### [Assigned task]
Look below for the line that has "At what coordinates should I click to accomplish: Open 收发存汇总表". Set down the lines from there through the line that has "Check the cloud save status", exactly as written.

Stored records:
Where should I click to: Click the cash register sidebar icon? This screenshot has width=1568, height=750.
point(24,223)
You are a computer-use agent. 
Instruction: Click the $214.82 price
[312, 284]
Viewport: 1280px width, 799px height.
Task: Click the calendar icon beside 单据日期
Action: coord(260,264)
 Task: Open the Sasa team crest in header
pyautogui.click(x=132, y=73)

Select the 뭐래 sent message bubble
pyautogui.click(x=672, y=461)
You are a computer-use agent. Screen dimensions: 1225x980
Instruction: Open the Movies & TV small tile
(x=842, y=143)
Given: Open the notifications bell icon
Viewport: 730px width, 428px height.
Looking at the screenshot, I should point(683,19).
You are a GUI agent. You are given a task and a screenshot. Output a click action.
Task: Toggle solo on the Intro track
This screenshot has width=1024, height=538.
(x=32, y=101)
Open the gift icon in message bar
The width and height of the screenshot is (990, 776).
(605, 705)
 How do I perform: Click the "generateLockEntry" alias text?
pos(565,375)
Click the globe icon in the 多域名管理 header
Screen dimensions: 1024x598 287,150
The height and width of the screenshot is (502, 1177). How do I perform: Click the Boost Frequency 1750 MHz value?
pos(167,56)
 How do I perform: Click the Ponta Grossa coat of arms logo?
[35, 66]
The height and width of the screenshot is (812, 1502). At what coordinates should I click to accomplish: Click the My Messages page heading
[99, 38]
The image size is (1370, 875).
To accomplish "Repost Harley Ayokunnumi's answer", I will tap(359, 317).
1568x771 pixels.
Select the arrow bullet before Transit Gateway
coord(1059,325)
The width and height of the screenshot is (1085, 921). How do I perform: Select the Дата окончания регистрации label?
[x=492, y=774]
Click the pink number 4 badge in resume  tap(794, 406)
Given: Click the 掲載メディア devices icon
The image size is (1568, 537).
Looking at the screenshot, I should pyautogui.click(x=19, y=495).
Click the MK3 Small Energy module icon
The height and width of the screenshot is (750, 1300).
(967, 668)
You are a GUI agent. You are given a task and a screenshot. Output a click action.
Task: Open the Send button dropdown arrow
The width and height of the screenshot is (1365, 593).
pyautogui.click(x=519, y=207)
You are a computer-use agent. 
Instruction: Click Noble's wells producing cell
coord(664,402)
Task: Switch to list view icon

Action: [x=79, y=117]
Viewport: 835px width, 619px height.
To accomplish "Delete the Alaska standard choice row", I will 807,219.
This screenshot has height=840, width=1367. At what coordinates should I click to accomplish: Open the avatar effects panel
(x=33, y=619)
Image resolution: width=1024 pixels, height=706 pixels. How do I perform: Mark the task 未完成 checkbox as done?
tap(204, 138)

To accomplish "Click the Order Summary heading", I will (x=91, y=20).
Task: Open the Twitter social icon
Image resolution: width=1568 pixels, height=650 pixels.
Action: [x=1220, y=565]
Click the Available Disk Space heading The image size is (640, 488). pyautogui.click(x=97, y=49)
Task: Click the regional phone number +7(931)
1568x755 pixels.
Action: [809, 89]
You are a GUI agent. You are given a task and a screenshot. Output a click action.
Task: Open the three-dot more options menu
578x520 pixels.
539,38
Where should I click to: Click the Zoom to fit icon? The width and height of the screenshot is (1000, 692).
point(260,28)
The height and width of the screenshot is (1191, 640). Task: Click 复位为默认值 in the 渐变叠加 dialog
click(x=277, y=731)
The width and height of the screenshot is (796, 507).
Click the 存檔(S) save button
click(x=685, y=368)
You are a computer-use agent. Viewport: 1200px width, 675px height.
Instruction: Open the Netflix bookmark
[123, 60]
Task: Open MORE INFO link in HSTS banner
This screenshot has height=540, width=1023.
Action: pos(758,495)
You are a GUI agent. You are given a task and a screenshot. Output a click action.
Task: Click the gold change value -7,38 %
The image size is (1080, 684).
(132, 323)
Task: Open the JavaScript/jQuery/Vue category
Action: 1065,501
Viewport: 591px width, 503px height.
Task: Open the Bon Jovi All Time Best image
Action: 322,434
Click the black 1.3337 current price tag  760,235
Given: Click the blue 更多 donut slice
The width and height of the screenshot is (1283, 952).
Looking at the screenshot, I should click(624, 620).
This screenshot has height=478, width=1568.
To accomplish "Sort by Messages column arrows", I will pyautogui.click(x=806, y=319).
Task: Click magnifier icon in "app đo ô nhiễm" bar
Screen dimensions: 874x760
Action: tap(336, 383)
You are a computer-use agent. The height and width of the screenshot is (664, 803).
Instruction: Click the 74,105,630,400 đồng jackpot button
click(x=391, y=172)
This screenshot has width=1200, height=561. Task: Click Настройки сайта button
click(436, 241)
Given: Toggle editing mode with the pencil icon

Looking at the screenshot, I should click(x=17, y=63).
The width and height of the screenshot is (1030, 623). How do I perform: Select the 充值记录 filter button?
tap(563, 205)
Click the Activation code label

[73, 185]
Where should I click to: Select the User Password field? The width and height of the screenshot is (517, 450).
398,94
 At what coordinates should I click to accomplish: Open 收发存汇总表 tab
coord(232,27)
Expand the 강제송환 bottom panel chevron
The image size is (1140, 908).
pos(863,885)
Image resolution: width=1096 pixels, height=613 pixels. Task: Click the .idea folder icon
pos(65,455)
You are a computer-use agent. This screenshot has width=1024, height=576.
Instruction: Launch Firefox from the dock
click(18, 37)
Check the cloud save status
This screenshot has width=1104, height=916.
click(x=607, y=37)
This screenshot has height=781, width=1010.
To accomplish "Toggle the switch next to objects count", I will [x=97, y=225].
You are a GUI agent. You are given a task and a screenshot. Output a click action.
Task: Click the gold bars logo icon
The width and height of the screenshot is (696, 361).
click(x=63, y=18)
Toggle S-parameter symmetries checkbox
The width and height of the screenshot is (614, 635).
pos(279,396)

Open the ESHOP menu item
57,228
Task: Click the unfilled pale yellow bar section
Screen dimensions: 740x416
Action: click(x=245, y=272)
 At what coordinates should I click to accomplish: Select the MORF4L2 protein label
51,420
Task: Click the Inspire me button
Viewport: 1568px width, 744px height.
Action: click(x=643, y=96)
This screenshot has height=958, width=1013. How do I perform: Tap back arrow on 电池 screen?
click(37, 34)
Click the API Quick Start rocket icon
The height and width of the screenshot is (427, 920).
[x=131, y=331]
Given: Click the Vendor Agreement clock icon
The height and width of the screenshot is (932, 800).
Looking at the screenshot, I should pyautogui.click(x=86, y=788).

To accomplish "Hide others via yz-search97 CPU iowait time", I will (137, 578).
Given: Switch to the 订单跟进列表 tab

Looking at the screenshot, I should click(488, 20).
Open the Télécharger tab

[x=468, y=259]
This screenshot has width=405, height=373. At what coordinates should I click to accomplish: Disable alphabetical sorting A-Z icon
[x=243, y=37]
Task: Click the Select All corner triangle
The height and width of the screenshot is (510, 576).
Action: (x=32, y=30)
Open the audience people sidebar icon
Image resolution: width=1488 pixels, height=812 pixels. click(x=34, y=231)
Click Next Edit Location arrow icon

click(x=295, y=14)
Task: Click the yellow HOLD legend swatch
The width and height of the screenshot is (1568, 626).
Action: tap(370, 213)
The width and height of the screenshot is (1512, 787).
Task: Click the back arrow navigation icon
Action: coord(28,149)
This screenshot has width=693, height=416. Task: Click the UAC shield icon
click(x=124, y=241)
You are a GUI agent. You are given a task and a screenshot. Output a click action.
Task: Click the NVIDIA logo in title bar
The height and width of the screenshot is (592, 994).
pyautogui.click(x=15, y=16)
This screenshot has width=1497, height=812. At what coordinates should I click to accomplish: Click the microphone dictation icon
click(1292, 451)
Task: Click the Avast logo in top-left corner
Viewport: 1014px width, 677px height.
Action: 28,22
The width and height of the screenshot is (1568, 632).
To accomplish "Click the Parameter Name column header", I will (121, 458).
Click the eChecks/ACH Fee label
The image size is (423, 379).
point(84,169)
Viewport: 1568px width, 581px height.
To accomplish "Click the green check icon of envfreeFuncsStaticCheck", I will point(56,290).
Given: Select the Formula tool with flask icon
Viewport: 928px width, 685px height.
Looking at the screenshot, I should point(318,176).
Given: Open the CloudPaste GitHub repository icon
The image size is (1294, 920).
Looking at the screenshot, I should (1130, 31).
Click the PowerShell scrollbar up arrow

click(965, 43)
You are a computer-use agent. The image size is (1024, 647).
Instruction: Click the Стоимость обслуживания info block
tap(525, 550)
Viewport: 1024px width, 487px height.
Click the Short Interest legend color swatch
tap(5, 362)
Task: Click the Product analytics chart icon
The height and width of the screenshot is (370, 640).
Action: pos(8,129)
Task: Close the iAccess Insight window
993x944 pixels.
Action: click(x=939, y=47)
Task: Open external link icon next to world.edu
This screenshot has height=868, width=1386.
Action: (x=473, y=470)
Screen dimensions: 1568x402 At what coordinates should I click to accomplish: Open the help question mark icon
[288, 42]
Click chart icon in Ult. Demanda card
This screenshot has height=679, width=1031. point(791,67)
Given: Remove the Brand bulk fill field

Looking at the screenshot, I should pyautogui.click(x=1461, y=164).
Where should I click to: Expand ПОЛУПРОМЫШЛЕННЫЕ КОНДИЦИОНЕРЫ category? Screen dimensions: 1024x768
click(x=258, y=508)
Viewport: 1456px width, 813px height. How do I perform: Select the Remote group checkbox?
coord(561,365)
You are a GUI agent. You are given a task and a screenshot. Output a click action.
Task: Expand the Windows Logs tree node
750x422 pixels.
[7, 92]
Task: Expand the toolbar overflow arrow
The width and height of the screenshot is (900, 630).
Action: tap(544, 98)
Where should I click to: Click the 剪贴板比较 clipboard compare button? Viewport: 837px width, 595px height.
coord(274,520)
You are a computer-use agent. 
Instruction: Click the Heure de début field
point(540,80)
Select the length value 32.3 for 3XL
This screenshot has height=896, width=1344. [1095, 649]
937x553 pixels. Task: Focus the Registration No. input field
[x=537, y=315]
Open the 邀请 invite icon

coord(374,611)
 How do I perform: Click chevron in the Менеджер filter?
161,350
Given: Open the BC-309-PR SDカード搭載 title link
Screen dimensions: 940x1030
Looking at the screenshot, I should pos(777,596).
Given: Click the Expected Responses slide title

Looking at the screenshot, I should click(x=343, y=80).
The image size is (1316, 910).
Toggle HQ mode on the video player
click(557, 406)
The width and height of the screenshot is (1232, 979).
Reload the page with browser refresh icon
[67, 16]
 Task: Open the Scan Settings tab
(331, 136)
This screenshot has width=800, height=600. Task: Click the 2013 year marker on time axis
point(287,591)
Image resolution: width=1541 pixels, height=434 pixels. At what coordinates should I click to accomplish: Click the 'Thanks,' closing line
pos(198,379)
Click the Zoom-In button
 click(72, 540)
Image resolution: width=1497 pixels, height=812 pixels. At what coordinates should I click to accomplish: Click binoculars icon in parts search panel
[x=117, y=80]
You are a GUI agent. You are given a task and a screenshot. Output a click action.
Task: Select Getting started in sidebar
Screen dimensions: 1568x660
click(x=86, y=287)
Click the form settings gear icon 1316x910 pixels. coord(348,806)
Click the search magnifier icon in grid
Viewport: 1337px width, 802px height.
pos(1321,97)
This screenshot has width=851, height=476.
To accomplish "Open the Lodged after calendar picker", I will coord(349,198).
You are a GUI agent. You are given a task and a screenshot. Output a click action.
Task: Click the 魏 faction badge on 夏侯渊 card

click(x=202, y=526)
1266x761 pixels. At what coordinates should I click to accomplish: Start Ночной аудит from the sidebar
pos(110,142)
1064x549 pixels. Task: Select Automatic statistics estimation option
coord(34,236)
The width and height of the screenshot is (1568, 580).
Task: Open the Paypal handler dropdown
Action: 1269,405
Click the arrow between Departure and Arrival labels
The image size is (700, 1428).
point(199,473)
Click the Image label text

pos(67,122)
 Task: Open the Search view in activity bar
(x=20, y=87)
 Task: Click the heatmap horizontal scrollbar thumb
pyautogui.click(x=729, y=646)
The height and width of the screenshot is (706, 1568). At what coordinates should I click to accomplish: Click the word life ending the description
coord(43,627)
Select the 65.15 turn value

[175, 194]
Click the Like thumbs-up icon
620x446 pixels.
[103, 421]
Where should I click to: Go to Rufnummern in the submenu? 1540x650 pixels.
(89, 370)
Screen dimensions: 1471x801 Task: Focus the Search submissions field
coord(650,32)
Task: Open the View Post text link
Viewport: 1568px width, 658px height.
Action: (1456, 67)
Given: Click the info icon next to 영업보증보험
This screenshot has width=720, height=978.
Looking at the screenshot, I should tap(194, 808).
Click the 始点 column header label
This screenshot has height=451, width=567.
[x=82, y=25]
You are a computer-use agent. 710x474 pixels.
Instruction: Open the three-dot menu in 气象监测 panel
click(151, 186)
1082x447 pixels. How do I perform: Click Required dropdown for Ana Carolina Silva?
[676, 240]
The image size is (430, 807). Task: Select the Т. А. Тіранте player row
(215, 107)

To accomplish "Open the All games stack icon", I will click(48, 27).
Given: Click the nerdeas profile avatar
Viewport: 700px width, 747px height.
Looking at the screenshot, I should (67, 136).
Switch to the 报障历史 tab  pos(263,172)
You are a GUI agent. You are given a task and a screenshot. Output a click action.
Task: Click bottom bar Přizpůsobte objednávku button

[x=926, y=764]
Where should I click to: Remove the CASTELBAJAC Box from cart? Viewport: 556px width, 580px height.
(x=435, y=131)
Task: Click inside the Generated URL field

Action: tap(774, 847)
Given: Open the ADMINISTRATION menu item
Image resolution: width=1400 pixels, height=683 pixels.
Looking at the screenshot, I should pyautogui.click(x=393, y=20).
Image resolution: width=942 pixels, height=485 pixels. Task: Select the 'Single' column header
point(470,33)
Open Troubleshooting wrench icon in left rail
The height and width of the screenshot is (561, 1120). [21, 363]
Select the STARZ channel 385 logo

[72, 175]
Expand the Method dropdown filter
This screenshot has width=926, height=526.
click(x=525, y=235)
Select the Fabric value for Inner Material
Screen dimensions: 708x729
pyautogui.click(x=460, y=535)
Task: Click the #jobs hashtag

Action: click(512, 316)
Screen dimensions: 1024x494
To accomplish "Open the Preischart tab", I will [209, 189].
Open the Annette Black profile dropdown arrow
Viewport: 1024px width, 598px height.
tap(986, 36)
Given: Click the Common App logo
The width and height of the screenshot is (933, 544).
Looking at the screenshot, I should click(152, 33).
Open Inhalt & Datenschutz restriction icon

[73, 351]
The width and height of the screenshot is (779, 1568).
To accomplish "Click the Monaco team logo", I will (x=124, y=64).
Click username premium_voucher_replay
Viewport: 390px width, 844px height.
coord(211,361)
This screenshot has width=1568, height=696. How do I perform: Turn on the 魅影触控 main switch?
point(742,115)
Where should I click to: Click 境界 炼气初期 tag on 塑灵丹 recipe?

### [Completed task]
 At what coordinates should I click to accomplish: Open 收发存汇总表 tab
coord(232,27)
Expand the 강제송환 bottom panel chevron
The image size is (1140, 908).
pos(863,885)
Image resolution: width=1096 pixels, height=613 pixels. Task: Click the .idea folder icon
pos(65,455)
You are a computer-use agent. This screenshot has width=1024, height=576.
Instruction: Launch Firefox from the dock
click(18, 37)
Check the cloud save status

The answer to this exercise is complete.